Wie kann nun ausgehend vom Eventformat „Gartenschau“ eine gelungene nachhaltige Regional- und Stadtentwicklung angestoßen bzw. die touristische Entwicklung einer Region bzw. Destination nachhaltig beeinflusst werden? Dazu sind laut Lenka Haller „neben einer geeigneten Standortwahl erfolgsversprechende Einzelattraktionen und Alleinstellungsmerkmale herauszuarbeiten und geeignete Marketing- und Kommunikationsmaßnahmen zu ergreifen“. Aus Sicht der Gäste wiederum „sind attraktive Garten- und Parkanlagen, ein ansprechendes gastronomisches Angebot, eine gute Erreichbarkeit des Geländes und entsprechende Ausschilderung vor Ort essentiell“.
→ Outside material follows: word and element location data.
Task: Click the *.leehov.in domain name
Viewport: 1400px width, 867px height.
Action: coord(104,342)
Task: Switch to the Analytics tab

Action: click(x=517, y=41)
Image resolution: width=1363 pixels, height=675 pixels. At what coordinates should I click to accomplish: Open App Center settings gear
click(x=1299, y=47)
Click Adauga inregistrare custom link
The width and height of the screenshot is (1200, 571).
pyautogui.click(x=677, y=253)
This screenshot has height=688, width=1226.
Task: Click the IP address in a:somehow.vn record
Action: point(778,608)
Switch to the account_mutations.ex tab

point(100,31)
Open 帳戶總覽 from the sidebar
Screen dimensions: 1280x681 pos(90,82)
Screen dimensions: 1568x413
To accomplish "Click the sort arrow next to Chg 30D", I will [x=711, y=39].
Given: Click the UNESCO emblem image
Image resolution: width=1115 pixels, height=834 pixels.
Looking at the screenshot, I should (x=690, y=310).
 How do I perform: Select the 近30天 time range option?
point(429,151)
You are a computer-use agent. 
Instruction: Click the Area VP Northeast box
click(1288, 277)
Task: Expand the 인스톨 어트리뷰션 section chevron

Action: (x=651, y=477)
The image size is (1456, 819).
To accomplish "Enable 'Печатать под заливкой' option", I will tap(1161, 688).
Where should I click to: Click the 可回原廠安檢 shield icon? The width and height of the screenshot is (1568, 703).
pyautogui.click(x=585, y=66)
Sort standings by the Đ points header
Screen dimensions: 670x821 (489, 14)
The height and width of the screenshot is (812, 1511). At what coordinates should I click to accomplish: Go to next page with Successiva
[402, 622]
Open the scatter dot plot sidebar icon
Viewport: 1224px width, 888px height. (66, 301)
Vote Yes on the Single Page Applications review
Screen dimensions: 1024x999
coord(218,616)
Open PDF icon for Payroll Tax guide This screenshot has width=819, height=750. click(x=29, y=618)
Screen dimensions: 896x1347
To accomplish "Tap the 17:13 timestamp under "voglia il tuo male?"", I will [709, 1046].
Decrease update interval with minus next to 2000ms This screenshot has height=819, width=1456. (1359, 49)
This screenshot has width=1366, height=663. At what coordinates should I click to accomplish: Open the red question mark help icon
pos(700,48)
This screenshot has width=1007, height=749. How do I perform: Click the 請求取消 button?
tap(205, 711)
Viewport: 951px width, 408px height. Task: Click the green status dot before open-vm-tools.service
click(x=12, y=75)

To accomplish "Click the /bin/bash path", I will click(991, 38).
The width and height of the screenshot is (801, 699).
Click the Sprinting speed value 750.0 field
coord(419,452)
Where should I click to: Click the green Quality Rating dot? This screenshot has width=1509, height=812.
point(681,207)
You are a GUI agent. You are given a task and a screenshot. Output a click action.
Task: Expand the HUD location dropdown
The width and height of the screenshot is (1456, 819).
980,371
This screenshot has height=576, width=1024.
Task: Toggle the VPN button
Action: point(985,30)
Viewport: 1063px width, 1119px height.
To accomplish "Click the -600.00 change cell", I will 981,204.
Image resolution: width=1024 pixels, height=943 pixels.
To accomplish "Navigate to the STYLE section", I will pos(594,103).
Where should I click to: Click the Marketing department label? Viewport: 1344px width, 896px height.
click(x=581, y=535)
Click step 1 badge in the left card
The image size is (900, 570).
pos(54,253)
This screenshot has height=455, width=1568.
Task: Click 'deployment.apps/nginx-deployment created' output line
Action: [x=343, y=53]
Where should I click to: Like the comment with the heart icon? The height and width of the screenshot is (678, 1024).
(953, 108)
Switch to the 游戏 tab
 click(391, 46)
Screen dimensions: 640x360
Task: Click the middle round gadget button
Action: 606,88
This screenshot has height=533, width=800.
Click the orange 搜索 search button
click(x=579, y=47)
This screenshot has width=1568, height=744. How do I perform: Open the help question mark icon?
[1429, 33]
Aus einer Nachhaltigkeitsperspektive heraus ist für Lenka Haller „insbesondere der Aspekt der strategischen Nachnutzung von Bedeutung“. Strukturell empfiehlt sich aus ihrer Sicht „eine Orientierung an den Bedürfnissen der lokalen Bevölkerungen, um eine Nachnutzung zu forcieren, die von dieser Zielgruppe auch genutzt wird“. Die Kosten für den laufenden Betrieb der Garten- und Parkanlagen sollten im Nachnutzungskonzept allerdings bereits von Beginn an berücksichtigt werden.

Was Netzwerk- und Kompetenz­effekte betrifft, sollte insbesondere die Integration aller Stakeholder in den Vordergrund gestellt werden. Lenka Haller: „Es bedarf Kommunikation, Transparenz und Offenlegung um alle Beteiligten für die Durchführung eines solchen Events zu begeistern und letztlich eine explizit verantwortliche Person, die sich während und nach dem Event um das Aufrechterhalten dieser Zusammen­arbeit kümmert.“

Die größte Herausforderung ergibt sich aber laut Lenka Haller in Bezug auf infrastrukturelle Änderungen: „Hier gilt es, als Alternative zum motorisierten Individualverkehr multimodale Mobilitätsangebote zu schaffen, welche Besucher*innen eine bequeme öffentliche Anreise ermöglichen und damit auch jene Zielgruppen inkludiert, die nicht die Möglichkeit haben individuell anzureisen.“ Zudem unterstütze „ein klimafreundliches Mobilitätskonzept letztlich auch die Authentizität eines Events, welches die Themen Nachhaltigkeit und Natur bespielt“.

Die komplette unter Betreuung von Daniela Wagner erstellte Arbeit von Lenka Haller liegt in der FHWien der WKW auf.